Recent Match Report – NSW vs Queensland 8th Match 2023/24


Queensland 179 and 417 for 7 (Neser 140, Peirson 106, Tremain 3-77) drew with New South Wales 446 (Edwards 87, Kerr 86, Hughes 59, Green 50)

Backs-to-the-wall centuries from Michael Neser and Jimmy Peirson have helped Queensland earn a preventing draw of their Sheffield Shield match towards New South Wales.

After conceding a 270-run first-innings lead, the Bulls defiantly floor their option to 417 for 7 of their second dig at Cricket Central at Sydney Olympic Park on Saturday.

Neser and Peirson underpinned the gritty rearguard with a 200-run sixth-wicket stand earlier than Jack Wildermuth and Gurinder Sandhu comfortably noticed out the final session on day 4. Wildermuth made an unbeaten 52 whereas Sandhu completed 32 not out.

“We had to really fight hard for it,” Queensland captain Usman Khawaja stated.

“We were not in a place to win that game, only NSW could really win the game.

“It was a extremely good battle right now and I’m actually happy with how the boys went about it.”

The Blues, winless last summer and chasing their first Shield victory since February 2022, looked on track for the drought-breaker when they reduced Queensland to 91 for 5 on day three but they could only muster two wickets from the last 121 overs while the visitors added 326.

Neser, a genuine allrounder these days, notched his fifth first-class ton and, remarkably, his third in his past three matches following a bumper County Championship campaign during English summer when he plundered 487 runs at 81.16 for Glamorgan. His last eight scores in first-class cricket are 90, 9, 86, 2, 123, 176*, 18 and 140.

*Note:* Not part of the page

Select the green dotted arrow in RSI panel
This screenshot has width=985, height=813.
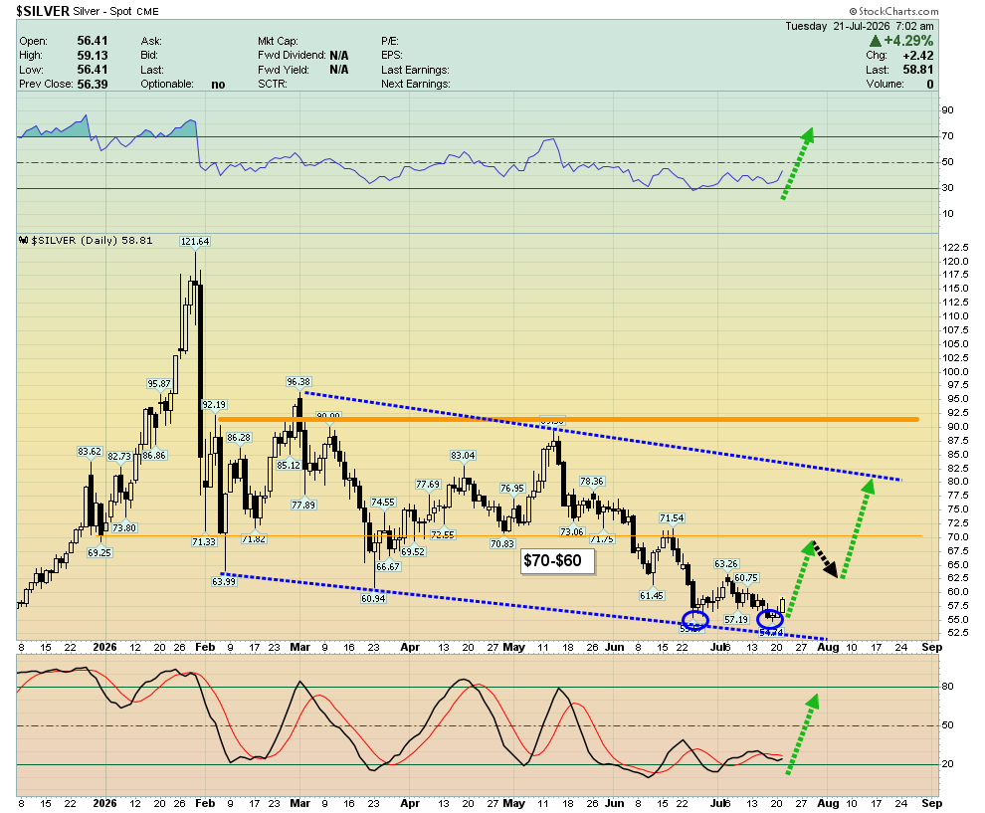coord(797,163)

Peirson raised his seventh first-class century before falling shortly before lunch, trapped lbw when he missed a shorter length from Chris Green that skidded low.

Neser’s best-ever Shield knock ended on the last ball of the second session when he smacked a full toss back to Jason Sangha who snaffled a superb diving catch with his right hand.

Wildermuth, no slouch himself at No.8 with three first-class hundreds to his name, was unmoved for 172 balls.

NSW’s attack was willing but depleted. Hayden Kerr (injured abductor) was unable to bowl after lunch and faces a stint on the sidelines, while Jack Edwards (heel and back soreness) could only bowl two overs in the last two sessions.

“Given how nicely we performed for nearly all of this match, it is disappointing to not gather the six factors,” NSW captain Moises Henriques said.

“On a reasonably docile wicket on the finish, I can not fault the hassle of any of our bowlers, I believed they tried their guts out.”

Edwards had earlier put NSW on high with bat and ball, taking 6 for 36 to skittle the Bulls for 176 within the first innings, earlier than making 87 to tempo the house aspect’s 446 to earn participant of the match honours.